* _TASK TO CARRY OUT_
For every line in the material, output its text exactly and exclude any image it holds.

---+---

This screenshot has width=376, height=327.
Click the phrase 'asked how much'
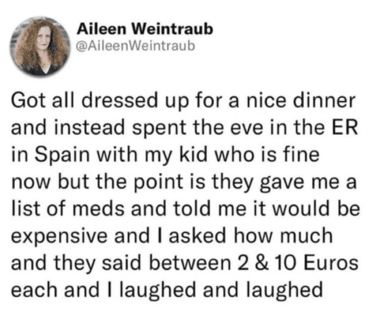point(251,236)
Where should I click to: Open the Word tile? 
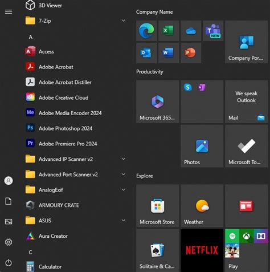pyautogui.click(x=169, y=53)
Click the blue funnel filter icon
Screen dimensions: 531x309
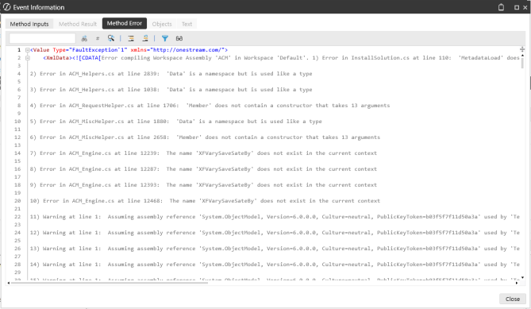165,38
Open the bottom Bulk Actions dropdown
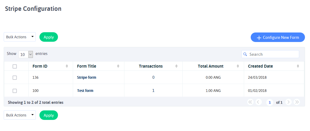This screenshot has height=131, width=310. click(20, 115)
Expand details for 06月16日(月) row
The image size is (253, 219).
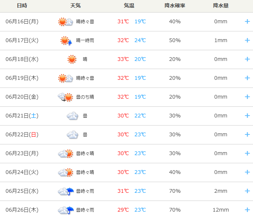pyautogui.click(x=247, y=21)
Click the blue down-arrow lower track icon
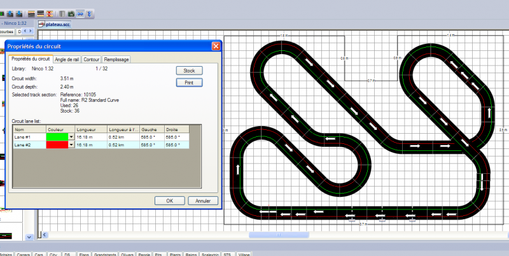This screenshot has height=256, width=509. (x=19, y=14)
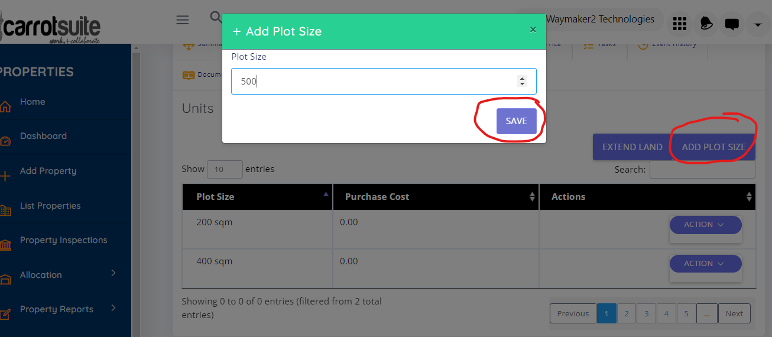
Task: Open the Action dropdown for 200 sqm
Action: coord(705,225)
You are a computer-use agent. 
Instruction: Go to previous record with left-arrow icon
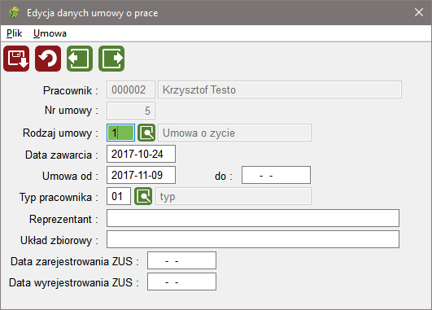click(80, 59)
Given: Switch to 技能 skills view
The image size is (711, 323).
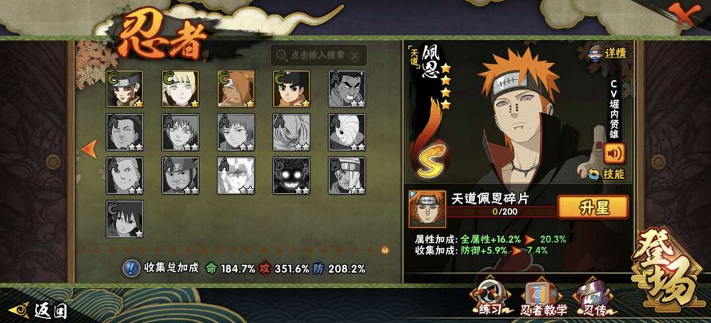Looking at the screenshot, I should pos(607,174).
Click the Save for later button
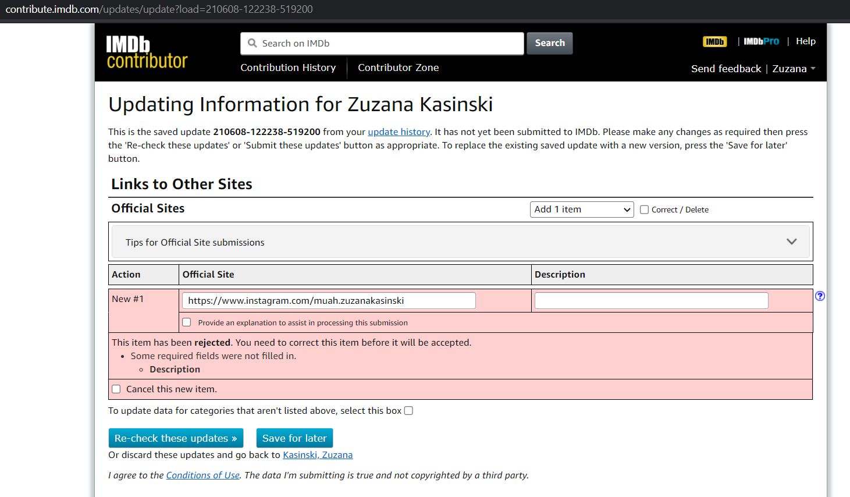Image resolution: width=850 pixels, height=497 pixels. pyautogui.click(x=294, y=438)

---+---

* _RESPONSE_
This screenshot has width=376, height=327.
Click the phrase 'asked how much'
point(251,236)
Where should I click to: Open the Word tile? 
pyautogui.click(x=169, y=53)
Click the blue funnel filter icon
Screen dimensions: 531x309
165,38
Open the bottom Bulk Actions dropdown
This screenshot has height=131, width=310. click(20, 115)
Expand details for 06月16日(月) row
The image size is (253, 219).
pyautogui.click(x=247, y=21)
Click the blue down-arrow lower track icon
This screenshot has height=256, width=509. (x=19, y=14)
Task: Open the Action dropdown for 200 sqm
Action: coord(705,225)
You are a computer-use agent. 
Instruction: Go to previous record with left-arrow icon
click(80, 59)
Given: Switch to 技能 skills view
The image size is (711, 323).
Looking at the screenshot, I should pos(607,174).
Click the Save for later button
Image resolution: width=850 pixels, height=497 pixels. pyautogui.click(x=294, y=438)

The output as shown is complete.